Don't overhaul everything at once. Pick two of these, nail them for 30 days, then move. That's how we actually stayed at it.
Did you tighten receiving controls, cycle counts, or both? What was your baseline shrink rate?
We were running 2.8% baseline when I took over this region. Here's what moved the needle fastest:
Receiving controls first. Put a manager on dock for every shift—not just spot checks. Required scanning every SKU into inventory on handheld before cases hit the floor. Caught mislabels and vendor shorts immediately instead of finding them in cycle counts three weeks later.

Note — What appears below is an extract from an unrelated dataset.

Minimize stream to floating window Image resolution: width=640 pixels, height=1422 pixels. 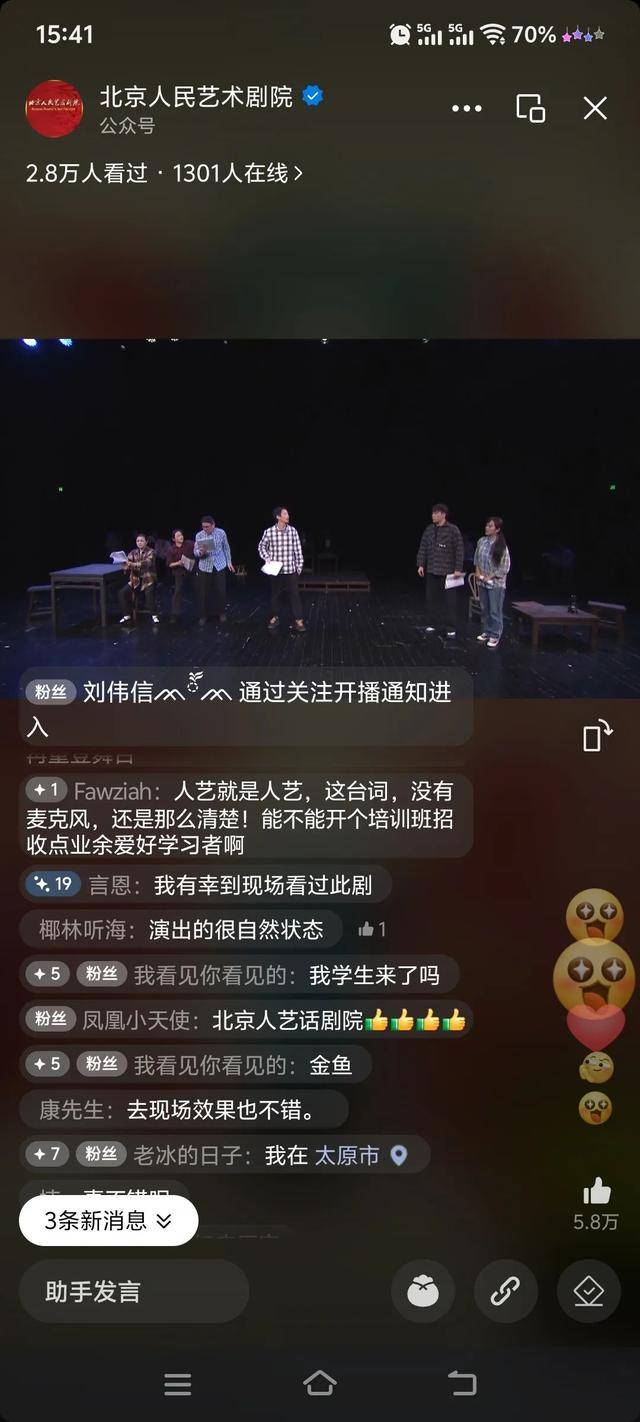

Cycle counts came second. We moved from quarterly to weekly counts on high-shrink categories (beauty, spirits, cold cuts). Smaller sample size means faster turns—people see mismatches in real time and you can actually trace them to the cause instead of guessing what happened a month ago.
Third thing nobody talks about: print-to-shelf labeling. We had old handwritten tags that didn't match inventory. Switched to print labels at receiving with date and source. Shelf accuracy went up, theft got obvious, and associates stopped guessing prices.

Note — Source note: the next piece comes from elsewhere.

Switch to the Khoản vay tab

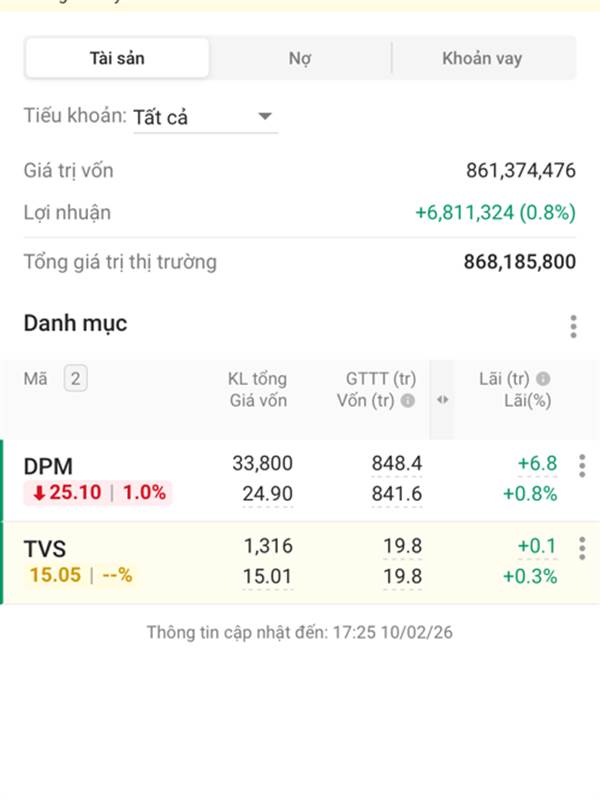pyautogui.click(x=482, y=58)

The 2.3% didn't happen from one thing. It was receiving discipline, weekly counts on problem categories, and visibility into what actually hit the shelf. Cost us two temp wages for the dock manager and extra label cartridges. ROI was there in month two.
If you're starting out, I'd do receiving controls first—that's where most shrink lives. Cycle counts matter but they're reactive. Catch it at the door and the rest gets easier.